【完】君に惚れた僕の負け。
怒りにちょっと震えてから、カレンダーに書き込まれた「お祭り」の文字を見てため息をついた。



沈んだ気持ちでリビングに行くと、朱里くんがのんびりと夏ミカン食べていたの。


うん、なんか癒される……。


「恋々も食う?」



みかんをひとつ差し出す彼のお隣に座る。

いただきます。


「ありがとう。朱里くんは今日のお祭り行くんだよね?」


「うん。恋々も行くんだろ?」


「う、うん」


ドタキャンされたなんてかっこ悪くて言いたくない。
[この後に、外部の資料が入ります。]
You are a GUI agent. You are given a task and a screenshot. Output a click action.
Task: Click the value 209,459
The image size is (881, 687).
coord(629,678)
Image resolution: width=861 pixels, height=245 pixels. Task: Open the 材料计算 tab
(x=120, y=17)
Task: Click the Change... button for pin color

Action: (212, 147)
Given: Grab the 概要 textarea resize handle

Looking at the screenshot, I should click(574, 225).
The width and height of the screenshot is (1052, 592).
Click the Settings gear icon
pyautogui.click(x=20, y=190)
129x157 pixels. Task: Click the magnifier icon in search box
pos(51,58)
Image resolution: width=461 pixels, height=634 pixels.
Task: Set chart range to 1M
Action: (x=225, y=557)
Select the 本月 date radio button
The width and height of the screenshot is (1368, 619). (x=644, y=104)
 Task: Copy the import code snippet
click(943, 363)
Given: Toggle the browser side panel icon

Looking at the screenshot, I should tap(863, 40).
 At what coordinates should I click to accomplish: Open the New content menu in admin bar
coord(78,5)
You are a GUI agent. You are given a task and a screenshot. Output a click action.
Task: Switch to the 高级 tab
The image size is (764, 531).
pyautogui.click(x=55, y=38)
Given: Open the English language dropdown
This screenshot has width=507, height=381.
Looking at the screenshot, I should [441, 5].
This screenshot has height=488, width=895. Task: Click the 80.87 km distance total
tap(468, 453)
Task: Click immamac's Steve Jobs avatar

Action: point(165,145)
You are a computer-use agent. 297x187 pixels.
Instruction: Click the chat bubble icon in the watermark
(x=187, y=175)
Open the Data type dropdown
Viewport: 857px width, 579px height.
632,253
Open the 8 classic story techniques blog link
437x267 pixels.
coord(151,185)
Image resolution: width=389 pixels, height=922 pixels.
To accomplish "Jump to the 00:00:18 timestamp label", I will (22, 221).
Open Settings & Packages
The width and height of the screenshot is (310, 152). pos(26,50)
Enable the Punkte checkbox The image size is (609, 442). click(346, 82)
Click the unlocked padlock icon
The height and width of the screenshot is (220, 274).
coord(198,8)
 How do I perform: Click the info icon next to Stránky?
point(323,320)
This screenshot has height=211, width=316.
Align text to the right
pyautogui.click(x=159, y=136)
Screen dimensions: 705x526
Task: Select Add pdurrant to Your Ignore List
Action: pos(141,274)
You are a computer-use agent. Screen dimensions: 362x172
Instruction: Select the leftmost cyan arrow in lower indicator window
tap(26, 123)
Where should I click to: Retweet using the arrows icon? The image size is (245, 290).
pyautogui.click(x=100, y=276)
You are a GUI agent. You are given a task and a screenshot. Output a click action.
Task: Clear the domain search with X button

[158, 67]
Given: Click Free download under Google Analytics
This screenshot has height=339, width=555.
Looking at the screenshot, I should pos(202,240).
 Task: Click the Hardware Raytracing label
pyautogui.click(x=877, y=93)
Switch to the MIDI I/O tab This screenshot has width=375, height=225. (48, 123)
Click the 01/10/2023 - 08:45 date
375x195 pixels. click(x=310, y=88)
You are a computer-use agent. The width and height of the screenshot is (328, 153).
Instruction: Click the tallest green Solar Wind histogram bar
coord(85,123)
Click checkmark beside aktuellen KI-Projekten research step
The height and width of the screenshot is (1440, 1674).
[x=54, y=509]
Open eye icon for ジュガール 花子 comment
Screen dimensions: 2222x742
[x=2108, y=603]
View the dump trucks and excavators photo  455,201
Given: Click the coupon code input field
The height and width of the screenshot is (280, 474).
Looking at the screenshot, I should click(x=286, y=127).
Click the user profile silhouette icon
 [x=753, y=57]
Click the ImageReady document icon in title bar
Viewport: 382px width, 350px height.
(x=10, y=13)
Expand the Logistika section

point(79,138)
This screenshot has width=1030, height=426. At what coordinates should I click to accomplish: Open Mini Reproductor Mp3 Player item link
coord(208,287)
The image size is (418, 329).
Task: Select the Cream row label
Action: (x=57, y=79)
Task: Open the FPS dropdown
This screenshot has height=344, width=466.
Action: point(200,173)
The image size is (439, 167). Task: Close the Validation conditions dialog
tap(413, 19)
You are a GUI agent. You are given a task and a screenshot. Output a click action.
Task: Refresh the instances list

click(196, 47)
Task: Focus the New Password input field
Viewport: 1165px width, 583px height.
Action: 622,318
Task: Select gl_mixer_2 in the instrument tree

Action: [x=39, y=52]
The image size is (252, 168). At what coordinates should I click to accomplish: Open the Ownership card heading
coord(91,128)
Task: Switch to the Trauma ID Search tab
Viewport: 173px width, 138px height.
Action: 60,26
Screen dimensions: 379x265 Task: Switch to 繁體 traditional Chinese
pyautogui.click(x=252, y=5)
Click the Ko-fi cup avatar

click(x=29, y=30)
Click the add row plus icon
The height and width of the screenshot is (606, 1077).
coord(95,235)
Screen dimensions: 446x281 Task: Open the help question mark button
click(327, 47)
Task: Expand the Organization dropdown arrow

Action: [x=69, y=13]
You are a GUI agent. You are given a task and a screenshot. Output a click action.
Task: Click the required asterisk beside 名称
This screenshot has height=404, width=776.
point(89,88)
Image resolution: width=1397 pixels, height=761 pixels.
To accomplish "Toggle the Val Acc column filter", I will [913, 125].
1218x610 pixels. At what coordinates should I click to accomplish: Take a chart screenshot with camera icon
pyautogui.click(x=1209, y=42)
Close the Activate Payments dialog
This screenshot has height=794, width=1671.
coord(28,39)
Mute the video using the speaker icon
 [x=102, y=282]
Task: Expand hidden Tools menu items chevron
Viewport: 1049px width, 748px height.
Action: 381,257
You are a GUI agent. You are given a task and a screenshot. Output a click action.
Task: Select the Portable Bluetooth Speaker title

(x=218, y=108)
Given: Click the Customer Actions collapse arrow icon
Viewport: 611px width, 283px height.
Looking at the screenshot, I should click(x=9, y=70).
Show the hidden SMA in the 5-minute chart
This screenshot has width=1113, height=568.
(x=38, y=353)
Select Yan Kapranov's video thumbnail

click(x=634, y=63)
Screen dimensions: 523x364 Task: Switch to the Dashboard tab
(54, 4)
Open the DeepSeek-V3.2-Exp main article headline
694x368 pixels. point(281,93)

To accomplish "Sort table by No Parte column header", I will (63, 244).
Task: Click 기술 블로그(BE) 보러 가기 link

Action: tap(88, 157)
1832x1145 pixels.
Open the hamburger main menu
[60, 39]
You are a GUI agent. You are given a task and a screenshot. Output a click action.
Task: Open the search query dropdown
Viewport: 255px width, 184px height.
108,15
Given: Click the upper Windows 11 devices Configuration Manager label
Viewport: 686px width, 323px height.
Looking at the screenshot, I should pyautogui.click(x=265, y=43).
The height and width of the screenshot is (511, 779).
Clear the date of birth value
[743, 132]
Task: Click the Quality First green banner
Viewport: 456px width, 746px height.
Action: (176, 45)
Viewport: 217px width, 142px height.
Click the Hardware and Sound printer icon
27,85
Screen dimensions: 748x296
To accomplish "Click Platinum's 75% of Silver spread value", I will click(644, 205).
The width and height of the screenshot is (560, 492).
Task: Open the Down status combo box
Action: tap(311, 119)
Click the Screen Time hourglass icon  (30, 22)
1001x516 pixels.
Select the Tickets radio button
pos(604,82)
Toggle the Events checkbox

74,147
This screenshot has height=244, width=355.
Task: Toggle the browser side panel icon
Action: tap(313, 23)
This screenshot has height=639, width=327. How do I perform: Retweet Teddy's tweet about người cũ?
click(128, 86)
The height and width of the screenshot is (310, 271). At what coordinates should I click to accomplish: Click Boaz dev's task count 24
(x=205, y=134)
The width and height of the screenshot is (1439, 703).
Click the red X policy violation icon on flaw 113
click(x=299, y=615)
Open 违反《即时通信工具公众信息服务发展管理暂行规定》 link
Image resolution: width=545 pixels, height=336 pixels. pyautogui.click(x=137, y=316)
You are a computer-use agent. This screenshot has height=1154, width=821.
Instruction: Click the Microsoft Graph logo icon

そんなプライドで大嘘。


「朱里くんは誰と行くの?」


「中学の友達」



中学の、ってことはあたしと朱里くんの共通の友達の可能性がある。


朱里くんたちに混ざれる可能性も、ないでもない。



「その中にあたしも知ってる人っている?」


「たくみとゆうまと川本は知ってんじゃないの?小学校一緒だし」


「あー、名前は知ってる」




なんだ全然仲良くないなぁ……。

入れないかぁ、ちぇ。




「あとは、亜瑚とその仲間2人」



「亜瑚……」



って、
「元カノと行くの?」



「聞いてた?みんなで行くの」



「ふーん……」




いつの間にか尖っていた唇のこと、朱里くんの指先が押して、やっと気づいた。